Ziva sets aside the vegetables and rolls up her sleeves, evidently satisfied with the produce, and finally turning around to regard him with a neutral expression. Curls have escaped the headband she'd donned that morning, and he steps forward to brush them away from her face.

Leaning into his touch, her expression melts in the way he's learned that she's revealing something from her past long buried.

He palms her cheek, and he feels her smile against him as she begins softly.

"It is to our old cottage in Haifa. I have not been there since Tali-" she stops, and he gives her an understanding nod, encouraging her to continue. She drops her eyes briefly, her lips pulling in a self-aware smile.  
"It is still there, I thought perhaps one day..." Ziva returns her gaze to him again, and her eyes are teasing. "My father can no longer have a say whether I bring you there or not."

Tony grins as thoughts of a bikini clad sunkissed agent and powdery, white sand dance through his head.

Ziva sees the direction of his mind in his eyes, and gives him a seductive smile he can't help but lean down to kiss.

"I'll hold you to that." He murmurs against her mouth, and she laughs against him breathlessly.

* * *

His hands shake and he has to grasp the key tightly; he's already fumbled and dropped it twice.

When he gets home from work he goes straight to his bed, collapsing against the pillow-top with a resonating thud. The key turns over and over in his hands, and his mind races in time with his rapid heartbeat.

_"When it's warm."_ Her voice echoes in his head.

* * *

There are these things:

A key.

Her promise.

A part of her past she shared.

* * *

He knows the significance of the pieces of herself she shares, just as she knows how much it means to him that she gives those buried parts of her self to him.

She knew he would remember. Just like she knew he would take over her desk. And just as she knew he wouldn't discover the very key to finding her until Summer was around the corner.

* * *

The sound of the aircrafts and the heat that radiates from the tarmac affect him as much as he knew they would. He feels like a recovering PTSD victim; there's too much that stirs the memory of their last encounter.

He's only half sure that he's got this figured out. The other half is telling him he's finally lost it.

In the end, he realizes that either decision could potentially kill him. Seeing her again could be as painful as not finding her at all.

In the end, he goes with his gut.

* * *

The first thing he sees is a miniature, American flag, waving in the breeze of the small yard that drifts from the roaring ocean hiding behind the small cottage.

It's stuck right in a garden pot, faded and surrounded by familiar flowers, which he notes, are some he'd find wild back home.

* * *

His heart is hammering as he walks around the cottage, towards the back where grass fades and sand begins. The ocean grows louder and he hopes it's enough to cover the loud thumping of his heartbeat.

As he turns the corner, he squints into the sun and suddenly she's there.
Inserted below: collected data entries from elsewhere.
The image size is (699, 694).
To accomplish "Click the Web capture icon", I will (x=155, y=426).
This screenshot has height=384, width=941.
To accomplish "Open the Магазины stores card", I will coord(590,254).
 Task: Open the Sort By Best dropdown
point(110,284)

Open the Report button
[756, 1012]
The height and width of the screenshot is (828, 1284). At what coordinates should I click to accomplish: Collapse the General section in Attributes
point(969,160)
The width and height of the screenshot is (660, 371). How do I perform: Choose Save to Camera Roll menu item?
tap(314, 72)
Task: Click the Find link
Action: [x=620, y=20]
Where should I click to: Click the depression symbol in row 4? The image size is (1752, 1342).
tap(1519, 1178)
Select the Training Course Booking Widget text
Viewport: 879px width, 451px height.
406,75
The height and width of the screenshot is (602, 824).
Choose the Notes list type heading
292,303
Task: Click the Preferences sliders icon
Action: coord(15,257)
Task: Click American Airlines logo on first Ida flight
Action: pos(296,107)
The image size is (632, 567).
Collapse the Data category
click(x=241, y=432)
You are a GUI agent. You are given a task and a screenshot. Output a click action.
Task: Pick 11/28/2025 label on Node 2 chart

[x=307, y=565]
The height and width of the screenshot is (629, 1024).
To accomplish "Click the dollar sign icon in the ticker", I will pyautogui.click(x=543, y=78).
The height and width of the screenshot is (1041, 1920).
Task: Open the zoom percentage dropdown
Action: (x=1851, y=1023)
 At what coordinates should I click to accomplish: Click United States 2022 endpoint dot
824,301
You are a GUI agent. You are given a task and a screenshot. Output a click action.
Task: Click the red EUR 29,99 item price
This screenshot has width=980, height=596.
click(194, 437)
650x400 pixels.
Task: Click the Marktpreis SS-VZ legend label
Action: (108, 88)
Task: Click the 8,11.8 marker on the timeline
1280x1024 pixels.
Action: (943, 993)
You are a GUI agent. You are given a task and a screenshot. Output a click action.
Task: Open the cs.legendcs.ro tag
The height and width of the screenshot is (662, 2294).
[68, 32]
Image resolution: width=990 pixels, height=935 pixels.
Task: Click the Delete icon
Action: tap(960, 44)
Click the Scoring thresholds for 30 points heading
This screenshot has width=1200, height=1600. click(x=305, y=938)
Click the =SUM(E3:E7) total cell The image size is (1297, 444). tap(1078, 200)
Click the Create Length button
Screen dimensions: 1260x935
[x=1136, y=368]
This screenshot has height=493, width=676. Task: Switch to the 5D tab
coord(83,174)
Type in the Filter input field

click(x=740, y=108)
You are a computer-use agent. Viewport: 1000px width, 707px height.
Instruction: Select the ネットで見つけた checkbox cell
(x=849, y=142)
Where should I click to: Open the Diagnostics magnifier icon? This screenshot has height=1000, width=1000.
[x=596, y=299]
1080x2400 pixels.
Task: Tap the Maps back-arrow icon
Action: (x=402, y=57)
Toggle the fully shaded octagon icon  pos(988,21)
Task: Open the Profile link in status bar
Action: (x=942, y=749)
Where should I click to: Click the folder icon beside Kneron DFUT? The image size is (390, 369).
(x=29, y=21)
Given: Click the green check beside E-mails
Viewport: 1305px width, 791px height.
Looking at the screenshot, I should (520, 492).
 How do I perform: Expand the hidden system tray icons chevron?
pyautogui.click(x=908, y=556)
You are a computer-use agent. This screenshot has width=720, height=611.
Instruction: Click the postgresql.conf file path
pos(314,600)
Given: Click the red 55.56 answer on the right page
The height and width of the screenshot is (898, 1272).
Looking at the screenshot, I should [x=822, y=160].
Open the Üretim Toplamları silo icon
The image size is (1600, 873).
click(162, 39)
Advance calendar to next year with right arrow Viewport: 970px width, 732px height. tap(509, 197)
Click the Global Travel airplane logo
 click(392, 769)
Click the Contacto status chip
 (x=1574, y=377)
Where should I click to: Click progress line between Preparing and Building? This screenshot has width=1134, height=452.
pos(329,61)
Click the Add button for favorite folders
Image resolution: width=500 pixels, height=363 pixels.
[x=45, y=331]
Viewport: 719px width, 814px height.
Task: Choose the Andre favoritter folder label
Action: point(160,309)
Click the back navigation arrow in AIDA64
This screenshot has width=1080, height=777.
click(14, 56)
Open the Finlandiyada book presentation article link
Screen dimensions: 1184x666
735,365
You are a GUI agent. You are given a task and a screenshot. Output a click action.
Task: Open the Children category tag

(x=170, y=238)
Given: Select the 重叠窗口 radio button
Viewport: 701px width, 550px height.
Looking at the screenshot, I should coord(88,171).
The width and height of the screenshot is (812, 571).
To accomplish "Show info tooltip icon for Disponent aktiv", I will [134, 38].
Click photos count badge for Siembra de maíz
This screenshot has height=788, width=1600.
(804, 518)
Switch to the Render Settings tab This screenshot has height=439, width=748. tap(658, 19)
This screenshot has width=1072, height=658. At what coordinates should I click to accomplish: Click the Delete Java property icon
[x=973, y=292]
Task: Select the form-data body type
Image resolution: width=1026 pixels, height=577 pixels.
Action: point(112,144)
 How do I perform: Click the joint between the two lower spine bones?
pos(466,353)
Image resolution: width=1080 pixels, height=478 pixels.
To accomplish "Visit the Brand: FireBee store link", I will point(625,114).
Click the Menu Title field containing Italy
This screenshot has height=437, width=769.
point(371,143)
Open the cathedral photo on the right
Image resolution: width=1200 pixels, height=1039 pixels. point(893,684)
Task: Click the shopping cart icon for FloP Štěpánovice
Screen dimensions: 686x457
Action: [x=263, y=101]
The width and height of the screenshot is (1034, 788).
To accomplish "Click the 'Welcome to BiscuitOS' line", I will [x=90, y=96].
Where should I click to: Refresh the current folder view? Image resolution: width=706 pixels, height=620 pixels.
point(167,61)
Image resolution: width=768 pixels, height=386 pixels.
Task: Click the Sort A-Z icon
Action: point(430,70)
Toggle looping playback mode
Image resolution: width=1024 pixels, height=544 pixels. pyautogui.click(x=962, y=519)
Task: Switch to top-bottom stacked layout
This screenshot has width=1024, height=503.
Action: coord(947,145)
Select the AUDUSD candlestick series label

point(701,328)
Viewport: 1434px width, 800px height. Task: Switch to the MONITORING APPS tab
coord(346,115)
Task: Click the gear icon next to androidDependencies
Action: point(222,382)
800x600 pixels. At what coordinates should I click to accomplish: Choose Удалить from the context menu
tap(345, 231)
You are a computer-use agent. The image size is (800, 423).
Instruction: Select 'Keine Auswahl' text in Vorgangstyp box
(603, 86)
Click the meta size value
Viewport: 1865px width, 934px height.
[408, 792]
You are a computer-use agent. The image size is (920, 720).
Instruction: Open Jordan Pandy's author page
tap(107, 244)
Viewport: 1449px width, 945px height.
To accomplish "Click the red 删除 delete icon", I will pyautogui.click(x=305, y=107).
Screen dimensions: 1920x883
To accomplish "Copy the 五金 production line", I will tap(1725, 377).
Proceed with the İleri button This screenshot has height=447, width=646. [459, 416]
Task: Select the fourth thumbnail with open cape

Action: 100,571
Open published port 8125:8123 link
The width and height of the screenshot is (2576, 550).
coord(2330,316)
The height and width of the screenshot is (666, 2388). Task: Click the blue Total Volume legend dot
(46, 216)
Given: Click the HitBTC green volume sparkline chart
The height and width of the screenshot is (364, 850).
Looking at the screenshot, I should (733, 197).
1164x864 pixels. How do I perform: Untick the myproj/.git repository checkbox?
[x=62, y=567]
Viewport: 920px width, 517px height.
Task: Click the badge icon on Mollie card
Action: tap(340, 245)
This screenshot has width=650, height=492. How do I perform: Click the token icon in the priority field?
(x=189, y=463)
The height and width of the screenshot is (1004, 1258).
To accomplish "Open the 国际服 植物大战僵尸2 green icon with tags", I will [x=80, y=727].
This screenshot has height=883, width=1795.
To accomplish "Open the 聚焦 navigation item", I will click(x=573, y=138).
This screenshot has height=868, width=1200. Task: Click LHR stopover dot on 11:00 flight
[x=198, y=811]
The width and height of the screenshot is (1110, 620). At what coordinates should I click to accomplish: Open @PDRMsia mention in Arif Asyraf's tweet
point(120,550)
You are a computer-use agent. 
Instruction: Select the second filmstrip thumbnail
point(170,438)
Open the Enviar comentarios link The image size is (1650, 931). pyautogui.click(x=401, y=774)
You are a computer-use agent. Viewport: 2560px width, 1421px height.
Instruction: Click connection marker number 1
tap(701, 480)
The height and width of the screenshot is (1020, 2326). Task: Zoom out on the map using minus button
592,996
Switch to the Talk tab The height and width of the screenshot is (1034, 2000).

She's barefoot and baring the kind of tan no one should have the right to have. Her hair's a little longer; the curls a little more wild.

She would be wearing blue.

* * *

His feet carry him in a trance, and he doesn't think he's ever seen her look so unguarded; so carefree, for she doesn't even sense his presence until she abandons her search for an elusive shell the shore carries away, and she gazes up in his direction.

The shock lasts for the barest of moments, before the rare, wide smile he's seen only a handful of times before erupts across her face, and he doesn't think there's anything quite so stunning as the picture she makes right now.

He's before her in no time at all, and her eyes rake over him hungrily, knowingly.

"You came." He laughs aloud at the sound of her voice, uncontrollable happiness bubbling out of him, and he notes that her accent is thicker than when they last spoke.

"Have we met before?" He replies slyly, flashing her a grin; even after all this time, he can't control regressing back to the charm he used to channel so often in her company.

Her smile is two parts affectionate, two parts elated, and minutes pass as they soak each other in, afraid that if they blink, the other would disappear.

It's her who moves first; her touch comes like an electric shock, and warmth spreads throughout his body from the hand she places against his jaw. His hands find her hips, anchoring there with familiarity that hasn't faded, and the smell of apricots surround him as she leans up to brush against his lips.

* * *

"Hello, Tony." She breathes, and a shiver runs through him as his hands tighten their grip on her.

"Ziva," her name escapes him like a prayer. He touches his forehead to hers, overwhelmed by her and this moment and the last year and everything that his brought him to her once more.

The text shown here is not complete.